▸ **WHAT THE TASK REQUIRES**: Reproduce the lines below, substituting "help button" for "help question mark icon" wherever it occurs and leaving everything else unchanged.
━━━━━ EXTRACTED RECORDS ━━━━━
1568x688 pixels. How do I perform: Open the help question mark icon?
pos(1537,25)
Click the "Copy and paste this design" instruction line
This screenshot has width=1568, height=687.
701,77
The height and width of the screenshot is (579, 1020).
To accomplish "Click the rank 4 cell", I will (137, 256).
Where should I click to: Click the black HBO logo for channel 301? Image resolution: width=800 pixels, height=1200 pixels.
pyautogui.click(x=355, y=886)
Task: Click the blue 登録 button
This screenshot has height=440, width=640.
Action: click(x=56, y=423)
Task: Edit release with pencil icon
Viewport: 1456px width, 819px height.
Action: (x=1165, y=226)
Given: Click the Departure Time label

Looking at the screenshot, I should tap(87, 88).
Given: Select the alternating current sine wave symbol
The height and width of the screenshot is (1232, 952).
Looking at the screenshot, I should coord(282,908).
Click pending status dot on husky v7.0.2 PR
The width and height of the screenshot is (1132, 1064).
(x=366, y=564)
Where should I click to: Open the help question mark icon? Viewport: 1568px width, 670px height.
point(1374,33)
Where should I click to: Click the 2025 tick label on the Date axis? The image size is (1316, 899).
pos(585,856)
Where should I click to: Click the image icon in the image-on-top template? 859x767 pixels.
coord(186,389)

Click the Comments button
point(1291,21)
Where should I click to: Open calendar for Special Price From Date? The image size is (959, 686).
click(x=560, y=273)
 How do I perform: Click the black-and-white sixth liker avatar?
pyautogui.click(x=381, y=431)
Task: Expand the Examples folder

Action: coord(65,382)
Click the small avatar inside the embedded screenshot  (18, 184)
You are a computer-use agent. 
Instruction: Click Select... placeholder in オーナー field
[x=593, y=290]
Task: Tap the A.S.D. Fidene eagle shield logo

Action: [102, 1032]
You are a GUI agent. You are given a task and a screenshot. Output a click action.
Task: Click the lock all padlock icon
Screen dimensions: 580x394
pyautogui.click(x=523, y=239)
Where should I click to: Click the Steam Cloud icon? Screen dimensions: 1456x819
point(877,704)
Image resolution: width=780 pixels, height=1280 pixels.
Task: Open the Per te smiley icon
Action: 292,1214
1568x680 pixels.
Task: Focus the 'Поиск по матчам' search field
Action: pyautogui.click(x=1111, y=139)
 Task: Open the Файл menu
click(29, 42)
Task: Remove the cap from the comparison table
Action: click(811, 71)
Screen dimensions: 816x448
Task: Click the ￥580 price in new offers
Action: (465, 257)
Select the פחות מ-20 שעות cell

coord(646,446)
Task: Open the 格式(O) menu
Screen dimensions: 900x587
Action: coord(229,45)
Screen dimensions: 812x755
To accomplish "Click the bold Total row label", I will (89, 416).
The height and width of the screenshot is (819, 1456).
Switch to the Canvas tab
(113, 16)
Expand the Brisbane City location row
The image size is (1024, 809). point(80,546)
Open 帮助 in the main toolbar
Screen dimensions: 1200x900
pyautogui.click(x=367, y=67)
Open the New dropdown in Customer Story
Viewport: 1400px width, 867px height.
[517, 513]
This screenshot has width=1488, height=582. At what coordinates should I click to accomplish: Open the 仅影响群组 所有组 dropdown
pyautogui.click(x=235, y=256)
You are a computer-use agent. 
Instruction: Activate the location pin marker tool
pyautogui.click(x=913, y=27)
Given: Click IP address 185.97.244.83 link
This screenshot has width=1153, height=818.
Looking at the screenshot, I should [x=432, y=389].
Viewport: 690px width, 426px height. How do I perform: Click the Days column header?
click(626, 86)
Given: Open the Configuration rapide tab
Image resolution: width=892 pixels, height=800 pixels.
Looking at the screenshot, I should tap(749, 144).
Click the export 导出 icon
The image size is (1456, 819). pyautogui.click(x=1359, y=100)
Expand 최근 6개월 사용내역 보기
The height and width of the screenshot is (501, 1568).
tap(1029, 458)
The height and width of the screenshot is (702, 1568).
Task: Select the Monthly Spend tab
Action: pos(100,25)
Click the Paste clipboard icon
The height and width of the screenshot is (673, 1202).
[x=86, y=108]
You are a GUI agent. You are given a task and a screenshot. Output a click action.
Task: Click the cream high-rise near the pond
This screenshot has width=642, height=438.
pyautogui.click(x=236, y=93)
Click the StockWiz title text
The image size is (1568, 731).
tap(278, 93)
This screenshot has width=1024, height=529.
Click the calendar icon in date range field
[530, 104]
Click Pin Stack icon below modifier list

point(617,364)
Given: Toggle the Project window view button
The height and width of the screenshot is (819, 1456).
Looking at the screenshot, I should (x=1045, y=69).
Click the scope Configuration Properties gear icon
━━━━━
▸ **PROBLEM SOLUTION**:
1568x688 pixels. How do I perform: Open the help button?
pos(1537,25)
Click the "Copy and paste this design" instruction line
This screenshot has width=1568, height=687.
701,77
The height and width of the screenshot is (579, 1020).
To accomplish "Click the rank 4 cell", I will (137, 256).
Where should I click to: Click the black HBO logo for channel 301? Image resolution: width=800 pixels, height=1200 pixels.
pyautogui.click(x=355, y=886)
Task: Click the blue 登録 button
This screenshot has height=440, width=640.
Action: click(x=56, y=423)
Task: Edit release with pencil icon
Viewport: 1456px width, 819px height.
Action: (x=1165, y=226)
Given: Click the Departure Time label

Looking at the screenshot, I should tap(87, 88).
Given: Select the alternating current sine wave symbol
The height and width of the screenshot is (1232, 952).
Looking at the screenshot, I should coord(282,908).
Click pending status dot on husky v7.0.2 PR
The width and height of the screenshot is (1132, 1064).
(x=366, y=564)
Where should I click to: Open the help button? Viewport: 1568px width, 670px height.
point(1374,33)
Where should I click to: Click the 2025 tick label on the Date axis? The image size is (1316, 899).
pos(585,856)
Where should I click to: Click the image icon in the image-on-top template? 859x767 pixels.
coord(186,389)

Click the Comments button
point(1291,21)
Where should I click to: Open calendar for Special Price From Date? The image size is (959, 686).
click(x=560, y=273)
 How do I perform: Click the black-and-white sixth liker avatar?
pyautogui.click(x=381, y=431)
Task: Expand the Examples folder

Action: coord(65,382)
Click the small avatar inside the embedded screenshot  (18, 184)
You are a computer-use agent. 
Instruction: Click Select... placeholder in オーナー field
[x=593, y=290]
Task: Tap the A.S.D. Fidene eagle shield logo

Action: [102, 1032]
You are a GUI agent. You are given a task and a screenshot. Output a click action.
Task: Click the lock all padlock icon
Screen dimensions: 580x394
pyautogui.click(x=523, y=239)
Where should I click to: Click the Steam Cloud icon? Screen dimensions: 1456x819
point(877,704)
Image resolution: width=780 pixels, height=1280 pixels.
Task: Open the Per te smiley icon
Action: 292,1214
1568x680 pixels.
Task: Focus the 'Поиск по матчам' search field
Action: pyautogui.click(x=1111, y=139)
 Task: Open the Файл menu
click(29, 42)
Task: Remove the cap from the comparison table
Action: click(811, 71)
Screen dimensions: 816x448
Task: Click the ￥580 price in new offers
Action: (465, 257)
Select the פחות מ-20 שעות cell

coord(646,446)
Task: Open the 格式(O) menu
Screen dimensions: 900x587
Action: coord(229,45)
Screen dimensions: 812x755
To accomplish "Click the bold Total row label", I will (89, 416).
The height and width of the screenshot is (819, 1456).
Switch to the Canvas tab
(113, 16)
Expand the Brisbane City location row
The image size is (1024, 809). point(80,546)
Open 帮助 in the main toolbar
Screen dimensions: 1200x900
pyautogui.click(x=367, y=67)
Open the New dropdown in Customer Story
Viewport: 1400px width, 867px height.
[517, 513]
This screenshot has width=1488, height=582. At what coordinates should I click to accomplish: Open the 仅影响群组 所有组 dropdown
pyautogui.click(x=235, y=256)
You are a computer-use agent. 
Instruction: Activate the location pin marker tool
pyautogui.click(x=913, y=27)
Given: Click IP address 185.97.244.83 link
This screenshot has width=1153, height=818.
Looking at the screenshot, I should [x=432, y=389].
Viewport: 690px width, 426px height. How do I perform: Click the Days column header?
click(626, 86)
Given: Open the Configuration rapide tab
Image resolution: width=892 pixels, height=800 pixels.
Looking at the screenshot, I should tap(749, 144).
Click the export 导出 icon
The image size is (1456, 819). pyautogui.click(x=1359, y=100)
Expand 최근 6개월 사용내역 보기
The height and width of the screenshot is (501, 1568).
tap(1029, 458)
The height and width of the screenshot is (702, 1568).
Task: Select the Monthly Spend tab
Action: pos(100,25)
Click the Paste clipboard icon
The height and width of the screenshot is (673, 1202).
[x=86, y=108]
You are a GUI agent. You are given a task and a screenshot. Output a click action.
Task: Click the cream high-rise near the pond
This screenshot has width=642, height=438.
pyautogui.click(x=236, y=93)
Click the StockWiz title text
The image size is (1568, 731).
tap(278, 93)
This screenshot has width=1024, height=529.
Click the calendar icon in date range field
[530, 104]
Click Pin Stack icon below modifier list

point(617,364)
Given: Toggle the Project window view button
The height and width of the screenshot is (819, 1456).
Looking at the screenshot, I should (x=1045, y=69).
Click the scope Configuration Properties gear icon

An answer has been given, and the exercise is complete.